When a resume gap shows up because of maternity leave, the best move is to tackle it head-on and spin it as a smart career move.
Quick Fix Summary
You can list maternity leave as a separate “career break” job on your resume, use just the years (2023–2024), and call out any new skills you picked up. Skip the months to make the gap look shorter. Toss in volunteer gigs or freelance work to show you stayed active.
What’s the deal with maternity gaps on resumes?
Employers usually want to see steady work history, and a big empty stretch on a resume tends to raise eyebrows. The smartest play? Own the leave outright, call it a deliberate choice, and turn it into proof that you’ve sharpened your skills or helped out in your community.
How do I actually put a maternity gap on my resume?
Here’s how to do it without raising red flags:
- Create a “Career Break” line. In your work history, add this entry:
Career Break – Parental Leave & Professional Development | 2023–2024
This keeps the format consistent with your other jobs and signals that this time was intentional. - Skip the months. Just use the years (2023–2024 instead of Jan 2023–Jun 2024) so the gap looks like a single block rather than a messy hole in your timeline.
- Show what you did with that time. Under the entry, add 2–3 bullet points like:
- Self-study and certification in project-management tools
- Volunteer financial-literacy coaching for low-income parents
- Freelance data-entry projects for local nonprofits (about 20 hours a month)

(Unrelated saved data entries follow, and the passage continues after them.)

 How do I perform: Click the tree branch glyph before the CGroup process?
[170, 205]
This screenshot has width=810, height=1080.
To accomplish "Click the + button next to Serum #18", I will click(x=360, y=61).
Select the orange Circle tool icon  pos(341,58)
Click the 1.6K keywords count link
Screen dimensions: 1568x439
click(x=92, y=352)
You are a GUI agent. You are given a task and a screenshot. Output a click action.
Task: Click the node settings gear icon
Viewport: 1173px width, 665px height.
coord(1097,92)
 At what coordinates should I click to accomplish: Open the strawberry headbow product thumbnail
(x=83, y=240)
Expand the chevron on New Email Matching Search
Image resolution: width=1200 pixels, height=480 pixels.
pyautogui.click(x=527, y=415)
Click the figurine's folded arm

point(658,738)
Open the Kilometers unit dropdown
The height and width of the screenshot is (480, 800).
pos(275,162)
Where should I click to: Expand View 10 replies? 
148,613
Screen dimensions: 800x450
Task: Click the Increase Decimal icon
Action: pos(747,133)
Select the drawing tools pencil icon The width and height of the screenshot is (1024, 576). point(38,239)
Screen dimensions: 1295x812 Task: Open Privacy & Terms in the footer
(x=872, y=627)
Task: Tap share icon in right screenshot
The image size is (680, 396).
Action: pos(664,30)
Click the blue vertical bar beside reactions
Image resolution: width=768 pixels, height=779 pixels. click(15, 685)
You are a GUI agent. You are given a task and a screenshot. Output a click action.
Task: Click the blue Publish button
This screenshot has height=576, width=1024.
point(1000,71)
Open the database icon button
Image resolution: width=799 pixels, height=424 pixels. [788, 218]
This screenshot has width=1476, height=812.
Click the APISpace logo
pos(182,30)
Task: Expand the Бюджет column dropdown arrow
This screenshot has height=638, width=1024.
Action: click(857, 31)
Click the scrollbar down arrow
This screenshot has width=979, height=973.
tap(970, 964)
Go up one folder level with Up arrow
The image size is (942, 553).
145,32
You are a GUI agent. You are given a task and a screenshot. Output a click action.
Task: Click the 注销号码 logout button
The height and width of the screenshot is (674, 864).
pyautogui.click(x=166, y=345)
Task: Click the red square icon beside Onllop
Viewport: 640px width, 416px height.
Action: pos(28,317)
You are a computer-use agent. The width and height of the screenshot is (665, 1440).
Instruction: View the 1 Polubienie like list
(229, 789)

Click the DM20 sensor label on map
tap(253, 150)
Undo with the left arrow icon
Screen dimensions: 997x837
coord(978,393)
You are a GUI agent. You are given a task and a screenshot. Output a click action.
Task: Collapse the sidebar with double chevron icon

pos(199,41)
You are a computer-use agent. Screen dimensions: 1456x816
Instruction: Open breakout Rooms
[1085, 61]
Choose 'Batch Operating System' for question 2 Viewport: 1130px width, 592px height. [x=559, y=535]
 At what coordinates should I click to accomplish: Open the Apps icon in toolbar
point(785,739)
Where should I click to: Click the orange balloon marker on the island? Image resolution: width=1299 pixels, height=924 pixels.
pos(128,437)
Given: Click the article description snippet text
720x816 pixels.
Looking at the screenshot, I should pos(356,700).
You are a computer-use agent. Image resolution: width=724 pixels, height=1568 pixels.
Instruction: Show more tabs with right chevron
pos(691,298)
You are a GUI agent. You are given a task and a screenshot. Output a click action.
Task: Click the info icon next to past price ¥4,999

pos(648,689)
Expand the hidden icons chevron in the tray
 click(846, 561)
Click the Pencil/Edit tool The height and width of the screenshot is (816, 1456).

- Try a creative title. Call it “Homemaker / Household Operations Manager” or “Chief Household Officer” if you want something that sounds professional but still explains the gap.
- Gather some proof. Ask a volunteer supervisor or client for a short LinkedIn recommendation or a quick quote you can attach to your resume as an extra page.
What if that approach doesn’t feel right for me?
- Call it “Independent Consultant.” Label the period as “Independent Consultant – [Your Industry] | 2023–2024” and list 3–4 small projects with dollar amounts or hours to prove you were busy.
- Move your new skills up top. Put your recent certifications or coursework in a “Professional Development” section at the top of your resume so recruiters notice your updated skills before they spot the date gap.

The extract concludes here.